§ WHAT TO PRODUCE
Filter the entries, keeping every line with the word "computer".

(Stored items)
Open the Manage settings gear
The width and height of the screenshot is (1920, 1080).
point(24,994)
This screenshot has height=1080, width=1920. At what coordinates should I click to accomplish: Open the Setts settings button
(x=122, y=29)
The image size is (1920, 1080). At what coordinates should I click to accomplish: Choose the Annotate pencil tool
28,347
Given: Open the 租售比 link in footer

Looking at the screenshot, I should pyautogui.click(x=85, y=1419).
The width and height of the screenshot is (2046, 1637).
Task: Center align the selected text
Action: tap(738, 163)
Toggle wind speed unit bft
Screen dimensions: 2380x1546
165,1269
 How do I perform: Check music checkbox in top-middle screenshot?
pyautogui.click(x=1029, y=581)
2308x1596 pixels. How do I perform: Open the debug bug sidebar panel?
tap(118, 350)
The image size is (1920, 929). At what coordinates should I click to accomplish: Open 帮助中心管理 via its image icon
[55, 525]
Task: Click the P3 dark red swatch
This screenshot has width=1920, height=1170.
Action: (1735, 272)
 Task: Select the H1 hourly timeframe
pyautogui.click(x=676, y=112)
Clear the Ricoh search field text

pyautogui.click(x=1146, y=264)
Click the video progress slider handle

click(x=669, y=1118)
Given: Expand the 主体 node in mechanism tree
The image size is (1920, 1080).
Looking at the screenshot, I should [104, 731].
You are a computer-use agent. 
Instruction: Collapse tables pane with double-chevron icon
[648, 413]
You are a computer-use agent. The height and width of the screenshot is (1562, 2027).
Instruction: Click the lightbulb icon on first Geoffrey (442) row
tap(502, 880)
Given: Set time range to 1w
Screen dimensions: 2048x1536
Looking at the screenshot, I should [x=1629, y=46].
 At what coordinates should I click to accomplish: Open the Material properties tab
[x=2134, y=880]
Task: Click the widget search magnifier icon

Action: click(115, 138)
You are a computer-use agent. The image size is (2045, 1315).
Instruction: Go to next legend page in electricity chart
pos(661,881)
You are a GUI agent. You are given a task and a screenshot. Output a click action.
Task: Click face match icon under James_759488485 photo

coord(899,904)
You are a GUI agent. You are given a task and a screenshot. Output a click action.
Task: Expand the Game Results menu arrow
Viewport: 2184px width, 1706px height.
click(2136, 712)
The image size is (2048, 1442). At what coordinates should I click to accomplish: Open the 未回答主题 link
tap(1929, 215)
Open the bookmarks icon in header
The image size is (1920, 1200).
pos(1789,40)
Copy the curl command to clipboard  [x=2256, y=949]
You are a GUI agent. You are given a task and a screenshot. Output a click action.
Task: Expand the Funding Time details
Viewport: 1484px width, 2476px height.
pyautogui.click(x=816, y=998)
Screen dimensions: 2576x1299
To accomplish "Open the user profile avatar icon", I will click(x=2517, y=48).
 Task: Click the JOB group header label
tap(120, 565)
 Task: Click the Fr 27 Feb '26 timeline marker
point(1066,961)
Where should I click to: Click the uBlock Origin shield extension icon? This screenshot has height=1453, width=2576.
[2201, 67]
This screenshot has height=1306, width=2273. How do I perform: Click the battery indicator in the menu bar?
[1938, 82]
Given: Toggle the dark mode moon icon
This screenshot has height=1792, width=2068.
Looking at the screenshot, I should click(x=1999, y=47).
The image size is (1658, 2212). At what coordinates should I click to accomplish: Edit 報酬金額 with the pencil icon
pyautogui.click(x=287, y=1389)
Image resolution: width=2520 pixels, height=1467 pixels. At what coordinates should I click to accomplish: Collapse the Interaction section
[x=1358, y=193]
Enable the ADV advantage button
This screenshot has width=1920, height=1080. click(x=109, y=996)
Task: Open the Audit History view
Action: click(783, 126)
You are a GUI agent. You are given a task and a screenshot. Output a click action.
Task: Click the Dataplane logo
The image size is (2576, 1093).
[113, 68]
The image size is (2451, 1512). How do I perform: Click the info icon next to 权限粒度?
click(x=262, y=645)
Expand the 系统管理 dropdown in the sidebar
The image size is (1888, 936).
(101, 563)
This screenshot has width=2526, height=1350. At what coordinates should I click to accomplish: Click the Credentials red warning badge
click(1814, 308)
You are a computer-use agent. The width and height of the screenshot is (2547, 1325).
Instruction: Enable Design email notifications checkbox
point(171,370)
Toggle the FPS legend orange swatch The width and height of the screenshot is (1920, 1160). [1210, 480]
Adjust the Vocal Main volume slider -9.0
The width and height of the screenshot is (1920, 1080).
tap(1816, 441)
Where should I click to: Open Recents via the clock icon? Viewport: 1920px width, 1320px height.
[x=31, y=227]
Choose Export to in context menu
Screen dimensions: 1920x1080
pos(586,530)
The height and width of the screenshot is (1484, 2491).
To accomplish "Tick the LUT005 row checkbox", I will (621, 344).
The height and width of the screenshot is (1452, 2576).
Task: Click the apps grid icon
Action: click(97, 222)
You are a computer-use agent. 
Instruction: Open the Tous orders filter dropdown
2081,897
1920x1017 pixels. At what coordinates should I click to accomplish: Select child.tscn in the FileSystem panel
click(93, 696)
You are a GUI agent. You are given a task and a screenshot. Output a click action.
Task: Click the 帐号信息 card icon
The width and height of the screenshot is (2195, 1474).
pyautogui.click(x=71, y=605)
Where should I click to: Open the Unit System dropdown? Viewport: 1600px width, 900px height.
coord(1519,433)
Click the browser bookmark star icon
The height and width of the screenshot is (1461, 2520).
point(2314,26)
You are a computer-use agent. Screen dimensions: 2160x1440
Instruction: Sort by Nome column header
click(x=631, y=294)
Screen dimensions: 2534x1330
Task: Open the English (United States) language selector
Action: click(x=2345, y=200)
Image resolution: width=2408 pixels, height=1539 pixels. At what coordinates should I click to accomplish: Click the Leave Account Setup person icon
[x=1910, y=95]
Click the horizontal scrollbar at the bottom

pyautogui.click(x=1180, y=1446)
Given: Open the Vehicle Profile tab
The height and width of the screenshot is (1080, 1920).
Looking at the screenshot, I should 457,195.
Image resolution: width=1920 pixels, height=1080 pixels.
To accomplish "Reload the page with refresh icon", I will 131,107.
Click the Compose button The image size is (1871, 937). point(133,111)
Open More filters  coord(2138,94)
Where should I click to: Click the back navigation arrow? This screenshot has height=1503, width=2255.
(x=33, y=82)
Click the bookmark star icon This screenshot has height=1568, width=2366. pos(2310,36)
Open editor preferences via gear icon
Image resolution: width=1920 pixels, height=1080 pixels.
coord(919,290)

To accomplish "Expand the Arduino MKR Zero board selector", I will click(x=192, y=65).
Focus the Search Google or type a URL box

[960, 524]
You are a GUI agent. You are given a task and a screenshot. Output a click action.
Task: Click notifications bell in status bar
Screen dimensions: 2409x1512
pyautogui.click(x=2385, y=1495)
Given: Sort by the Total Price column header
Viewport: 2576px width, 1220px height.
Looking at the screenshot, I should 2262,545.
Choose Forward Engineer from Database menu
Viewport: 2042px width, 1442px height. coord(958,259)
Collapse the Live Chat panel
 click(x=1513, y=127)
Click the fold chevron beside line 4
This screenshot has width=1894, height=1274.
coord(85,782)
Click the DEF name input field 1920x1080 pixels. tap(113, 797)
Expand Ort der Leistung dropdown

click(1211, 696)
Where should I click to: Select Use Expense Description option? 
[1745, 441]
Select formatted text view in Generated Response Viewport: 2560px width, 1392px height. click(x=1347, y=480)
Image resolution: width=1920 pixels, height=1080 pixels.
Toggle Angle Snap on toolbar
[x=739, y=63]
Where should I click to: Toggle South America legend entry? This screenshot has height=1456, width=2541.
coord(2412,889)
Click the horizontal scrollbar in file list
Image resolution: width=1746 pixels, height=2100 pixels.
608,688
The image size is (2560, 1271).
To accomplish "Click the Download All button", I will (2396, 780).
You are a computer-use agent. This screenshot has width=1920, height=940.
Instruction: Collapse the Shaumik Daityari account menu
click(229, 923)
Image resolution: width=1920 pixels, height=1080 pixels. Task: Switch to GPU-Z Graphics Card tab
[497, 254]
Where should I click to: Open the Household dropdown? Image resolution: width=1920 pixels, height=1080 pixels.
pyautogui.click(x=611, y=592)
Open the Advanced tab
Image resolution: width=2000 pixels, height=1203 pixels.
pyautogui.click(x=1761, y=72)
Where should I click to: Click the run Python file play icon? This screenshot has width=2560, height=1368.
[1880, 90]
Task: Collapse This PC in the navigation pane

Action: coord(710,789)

§ YOUR SOLUTION
You are a computer-use agent. 
You are a computer-use agent. The height and width of the screenshot is (1562, 2027).
You are a computer-use agent. The image size is (2045, 1315).
You are a computer-use agent. The width and height of the screenshot is (2547, 1325).
You are a computer-use agent. 
You are a computer-use agent. Screen dimensions: 2160x1440
You are a computer-use agent. This screenshot has width=1920, height=940.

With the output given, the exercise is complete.